Feedback for Proposed Revisions to By-law No 3 — Fees & Public Register

Grey Bruce Health Services  ·  Nov. 20, 2015

Thank you for the opportunity to provide feedback on the proposed revisions to the Ontario College of Pharmacists (OCP) By-Law No. 3. The OCP has done a great deal of work in the last two years to create a framework for, and a baseline assessment of Pharmacy Practice in the Hospital Pharmacy setting. As a multi-site hospital corporation, our greatest concern is the financial impact of the proposed fee structure. With six individual sites, our total initial Assessment and Issuance fee will be $36,000, and the annual renewal fee an additional $30,000. This is a very significant added expense for a hospital with no budgetary support. The fee itself seems excessive on first review. To have hospital fees placed at over five times that of a Community Pharmacy fee is simply unfair and unacceptable.
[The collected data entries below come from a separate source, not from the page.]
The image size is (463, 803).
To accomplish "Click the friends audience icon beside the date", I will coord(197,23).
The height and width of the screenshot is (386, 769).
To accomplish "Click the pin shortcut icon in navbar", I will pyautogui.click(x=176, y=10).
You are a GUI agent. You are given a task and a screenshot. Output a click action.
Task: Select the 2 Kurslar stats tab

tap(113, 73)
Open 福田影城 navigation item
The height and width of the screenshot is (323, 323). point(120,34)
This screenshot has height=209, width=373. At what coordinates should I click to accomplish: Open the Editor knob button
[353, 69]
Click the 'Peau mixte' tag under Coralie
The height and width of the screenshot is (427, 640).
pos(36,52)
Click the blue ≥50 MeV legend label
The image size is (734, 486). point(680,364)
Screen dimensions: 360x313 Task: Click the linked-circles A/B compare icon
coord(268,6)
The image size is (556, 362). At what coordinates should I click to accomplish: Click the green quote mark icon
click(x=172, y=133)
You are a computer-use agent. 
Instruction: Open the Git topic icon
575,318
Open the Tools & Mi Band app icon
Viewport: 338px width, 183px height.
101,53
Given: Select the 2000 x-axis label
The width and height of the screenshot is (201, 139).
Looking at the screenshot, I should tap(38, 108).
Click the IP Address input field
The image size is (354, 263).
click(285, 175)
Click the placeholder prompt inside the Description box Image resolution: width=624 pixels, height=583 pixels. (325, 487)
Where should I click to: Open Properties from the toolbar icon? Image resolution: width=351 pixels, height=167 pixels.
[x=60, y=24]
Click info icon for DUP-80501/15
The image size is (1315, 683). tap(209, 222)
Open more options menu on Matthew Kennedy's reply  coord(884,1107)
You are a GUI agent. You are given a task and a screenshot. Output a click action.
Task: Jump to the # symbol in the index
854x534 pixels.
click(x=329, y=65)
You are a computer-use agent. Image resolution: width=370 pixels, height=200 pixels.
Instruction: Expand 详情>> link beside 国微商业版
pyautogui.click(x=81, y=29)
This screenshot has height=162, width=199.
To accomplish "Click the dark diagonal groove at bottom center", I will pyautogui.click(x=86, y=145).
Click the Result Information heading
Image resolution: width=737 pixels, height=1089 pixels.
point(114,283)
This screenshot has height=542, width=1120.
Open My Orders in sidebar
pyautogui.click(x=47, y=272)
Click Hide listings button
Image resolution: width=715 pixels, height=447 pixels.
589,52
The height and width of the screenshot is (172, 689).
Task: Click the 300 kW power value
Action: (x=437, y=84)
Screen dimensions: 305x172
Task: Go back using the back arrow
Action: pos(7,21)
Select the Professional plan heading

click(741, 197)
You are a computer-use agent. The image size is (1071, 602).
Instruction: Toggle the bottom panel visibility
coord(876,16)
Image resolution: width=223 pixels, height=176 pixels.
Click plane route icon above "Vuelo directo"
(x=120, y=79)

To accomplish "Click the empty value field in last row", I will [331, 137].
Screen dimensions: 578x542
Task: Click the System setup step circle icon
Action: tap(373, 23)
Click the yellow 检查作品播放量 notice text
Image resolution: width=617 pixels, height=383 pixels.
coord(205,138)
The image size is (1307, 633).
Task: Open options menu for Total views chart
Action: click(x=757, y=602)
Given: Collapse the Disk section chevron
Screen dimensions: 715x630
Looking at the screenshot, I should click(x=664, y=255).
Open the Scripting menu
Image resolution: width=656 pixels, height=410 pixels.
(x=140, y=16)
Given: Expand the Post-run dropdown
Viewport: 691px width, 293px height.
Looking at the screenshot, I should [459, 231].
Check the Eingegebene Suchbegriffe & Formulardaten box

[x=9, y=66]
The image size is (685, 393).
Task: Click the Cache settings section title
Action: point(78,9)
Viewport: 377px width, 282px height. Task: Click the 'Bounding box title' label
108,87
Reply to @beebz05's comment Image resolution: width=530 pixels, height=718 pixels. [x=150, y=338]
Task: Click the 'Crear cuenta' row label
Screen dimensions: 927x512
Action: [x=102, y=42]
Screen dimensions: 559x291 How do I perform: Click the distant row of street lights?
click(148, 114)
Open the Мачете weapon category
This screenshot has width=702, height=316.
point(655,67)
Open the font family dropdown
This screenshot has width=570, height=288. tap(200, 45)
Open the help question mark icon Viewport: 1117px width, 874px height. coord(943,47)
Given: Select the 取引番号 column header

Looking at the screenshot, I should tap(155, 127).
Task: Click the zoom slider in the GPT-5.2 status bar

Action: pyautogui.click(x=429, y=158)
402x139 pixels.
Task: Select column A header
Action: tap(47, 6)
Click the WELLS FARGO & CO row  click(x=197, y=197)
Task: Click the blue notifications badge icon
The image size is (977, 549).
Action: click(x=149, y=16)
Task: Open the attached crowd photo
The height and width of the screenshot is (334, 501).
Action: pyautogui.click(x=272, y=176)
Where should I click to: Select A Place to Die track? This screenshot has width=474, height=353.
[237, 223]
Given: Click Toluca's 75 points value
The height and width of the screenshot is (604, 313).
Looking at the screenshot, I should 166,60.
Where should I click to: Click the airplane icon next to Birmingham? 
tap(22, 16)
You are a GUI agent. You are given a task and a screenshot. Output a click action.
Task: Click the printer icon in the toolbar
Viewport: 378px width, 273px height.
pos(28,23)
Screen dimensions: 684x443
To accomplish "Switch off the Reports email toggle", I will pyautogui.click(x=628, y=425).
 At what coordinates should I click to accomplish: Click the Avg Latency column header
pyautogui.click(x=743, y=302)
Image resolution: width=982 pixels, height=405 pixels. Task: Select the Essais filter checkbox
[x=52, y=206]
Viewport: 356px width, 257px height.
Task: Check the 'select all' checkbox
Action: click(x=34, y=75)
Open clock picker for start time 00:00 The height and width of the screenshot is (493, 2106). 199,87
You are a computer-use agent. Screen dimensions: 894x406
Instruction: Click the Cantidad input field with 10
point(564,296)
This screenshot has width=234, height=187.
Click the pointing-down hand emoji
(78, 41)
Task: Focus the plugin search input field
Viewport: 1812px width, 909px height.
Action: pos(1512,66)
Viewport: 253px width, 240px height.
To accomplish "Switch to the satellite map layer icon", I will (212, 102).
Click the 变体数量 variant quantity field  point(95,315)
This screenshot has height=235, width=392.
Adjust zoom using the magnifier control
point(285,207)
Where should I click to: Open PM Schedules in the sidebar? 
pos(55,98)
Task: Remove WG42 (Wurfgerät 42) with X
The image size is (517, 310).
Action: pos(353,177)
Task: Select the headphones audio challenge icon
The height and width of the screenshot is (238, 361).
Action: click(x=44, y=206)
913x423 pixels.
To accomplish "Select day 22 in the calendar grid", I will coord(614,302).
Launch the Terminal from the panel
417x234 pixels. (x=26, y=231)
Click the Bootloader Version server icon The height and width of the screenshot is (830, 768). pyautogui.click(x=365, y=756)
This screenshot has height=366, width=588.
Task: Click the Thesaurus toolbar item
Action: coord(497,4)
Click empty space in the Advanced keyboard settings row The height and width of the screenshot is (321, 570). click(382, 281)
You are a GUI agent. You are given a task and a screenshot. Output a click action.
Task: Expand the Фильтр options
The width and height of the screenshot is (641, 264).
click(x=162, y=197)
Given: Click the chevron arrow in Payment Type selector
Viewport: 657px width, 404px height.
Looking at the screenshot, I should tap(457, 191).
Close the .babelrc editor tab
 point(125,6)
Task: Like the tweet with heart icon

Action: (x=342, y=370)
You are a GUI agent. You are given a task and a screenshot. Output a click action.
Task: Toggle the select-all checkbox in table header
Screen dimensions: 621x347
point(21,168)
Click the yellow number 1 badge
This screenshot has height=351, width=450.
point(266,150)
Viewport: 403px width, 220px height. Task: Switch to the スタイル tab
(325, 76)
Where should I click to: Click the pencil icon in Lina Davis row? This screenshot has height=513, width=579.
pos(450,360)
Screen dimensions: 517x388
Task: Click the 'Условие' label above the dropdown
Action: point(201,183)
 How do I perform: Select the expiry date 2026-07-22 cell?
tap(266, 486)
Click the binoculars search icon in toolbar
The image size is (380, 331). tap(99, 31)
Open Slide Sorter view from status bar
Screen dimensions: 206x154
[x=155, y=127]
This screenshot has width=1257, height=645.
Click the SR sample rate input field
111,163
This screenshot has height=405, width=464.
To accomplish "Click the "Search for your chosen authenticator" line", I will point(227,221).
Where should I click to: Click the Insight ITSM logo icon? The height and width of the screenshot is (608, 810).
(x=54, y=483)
Given the current framework for hospital funding, the cost will be paid from either Pharmacy departmental budgets, or from other budgets currently supporting direct patient care. It would be a very unfortunate irony if this initiative - designed to ensure quality and patient safety, in fact becomes a factor in reducing a hospital’s ability to provide the best possible patient care. Many small hospitals, ours included, have regionalized services and support structures, including Pharmacy management and distribution systems, in an effort to maximize efficiencies and use resources responsibly. To separate these individual hospitals on a ‘per site’ basis as proposed will result in a disproportionate increase in fees applicable to our amalgamated entity. This also seems contrary to effective management of limited resources. We submit a few possible alternatives to the proposed fee structure that could address some of these difficult decisions: 1. a reduction in the fees for each hospital site to something much closer to our Community Pharmacy counterparts 2. consideration for reduced fees or a single common fee for amalgamated hospital corporations 3. a tiered system based on number of beds, number of services (according to those defined in the OCP hospital assessment document) or a combination of both 4. a fee per hospital (as defined by the Ministry of Health and Long-Term Care) rather than per site (as defined by OCP accreditation number) 5. a fee based proportionally on number of beds, number of visits for ambulatory centers, total hospital budget, or Pharmacy operational budget.
6. consideration to have the total provincial fees paid directly from the MoHLTC to the OCP.